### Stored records
######
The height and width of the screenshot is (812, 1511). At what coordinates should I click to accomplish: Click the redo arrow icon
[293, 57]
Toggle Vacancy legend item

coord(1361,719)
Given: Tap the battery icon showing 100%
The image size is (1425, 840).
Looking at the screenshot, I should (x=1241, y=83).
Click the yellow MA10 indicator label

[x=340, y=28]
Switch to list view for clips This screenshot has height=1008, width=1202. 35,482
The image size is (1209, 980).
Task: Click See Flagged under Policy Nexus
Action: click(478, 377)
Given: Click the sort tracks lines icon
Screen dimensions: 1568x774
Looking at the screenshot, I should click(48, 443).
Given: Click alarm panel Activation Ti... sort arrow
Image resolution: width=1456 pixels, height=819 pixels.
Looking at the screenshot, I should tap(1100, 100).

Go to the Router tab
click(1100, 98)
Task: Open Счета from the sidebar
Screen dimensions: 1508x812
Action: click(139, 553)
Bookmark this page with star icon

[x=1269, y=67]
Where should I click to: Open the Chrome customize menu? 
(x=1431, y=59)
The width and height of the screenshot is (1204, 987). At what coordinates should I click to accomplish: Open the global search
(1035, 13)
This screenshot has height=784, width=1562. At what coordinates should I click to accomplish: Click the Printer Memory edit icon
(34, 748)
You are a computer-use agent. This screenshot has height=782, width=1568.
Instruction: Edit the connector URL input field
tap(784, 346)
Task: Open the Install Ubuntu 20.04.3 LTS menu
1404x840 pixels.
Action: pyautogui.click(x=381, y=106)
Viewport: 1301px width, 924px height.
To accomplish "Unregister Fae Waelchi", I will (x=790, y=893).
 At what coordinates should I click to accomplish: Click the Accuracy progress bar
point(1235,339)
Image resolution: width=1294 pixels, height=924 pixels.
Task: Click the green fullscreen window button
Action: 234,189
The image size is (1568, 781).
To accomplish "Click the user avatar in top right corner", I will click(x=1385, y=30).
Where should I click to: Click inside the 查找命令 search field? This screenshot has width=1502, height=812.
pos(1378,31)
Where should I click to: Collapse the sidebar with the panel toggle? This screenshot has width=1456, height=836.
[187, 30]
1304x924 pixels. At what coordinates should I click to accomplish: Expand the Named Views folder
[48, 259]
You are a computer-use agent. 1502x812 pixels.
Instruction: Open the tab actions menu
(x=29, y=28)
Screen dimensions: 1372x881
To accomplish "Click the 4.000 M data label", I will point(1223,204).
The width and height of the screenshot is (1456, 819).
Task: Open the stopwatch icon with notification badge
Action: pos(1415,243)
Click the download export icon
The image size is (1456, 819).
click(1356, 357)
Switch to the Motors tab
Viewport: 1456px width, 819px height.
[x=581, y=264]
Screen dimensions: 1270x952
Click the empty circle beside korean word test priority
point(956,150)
######
### TASK DETAILS
Output must be limited to the lines beginning with the one that contains "Instruction: Open the tab actions menu" and ending with the last line of the entries, reproduced exactly.

### SOLUTION
Instruction: Open the tab actions menu
(x=29, y=28)
Screen dimensions: 1372x881
To accomplish "Click the 4.000 M data label", I will point(1223,204).
The width and height of the screenshot is (1456, 819).
Task: Open the stopwatch icon with notification badge
Action: pos(1415,243)
Click the download export icon
The image size is (1456, 819).
click(1356, 357)
Switch to the Motors tab
Viewport: 1456px width, 819px height.
[x=581, y=264]
Screen dimensions: 1270x952
Click the empty circle beside korean word test priority
point(956,150)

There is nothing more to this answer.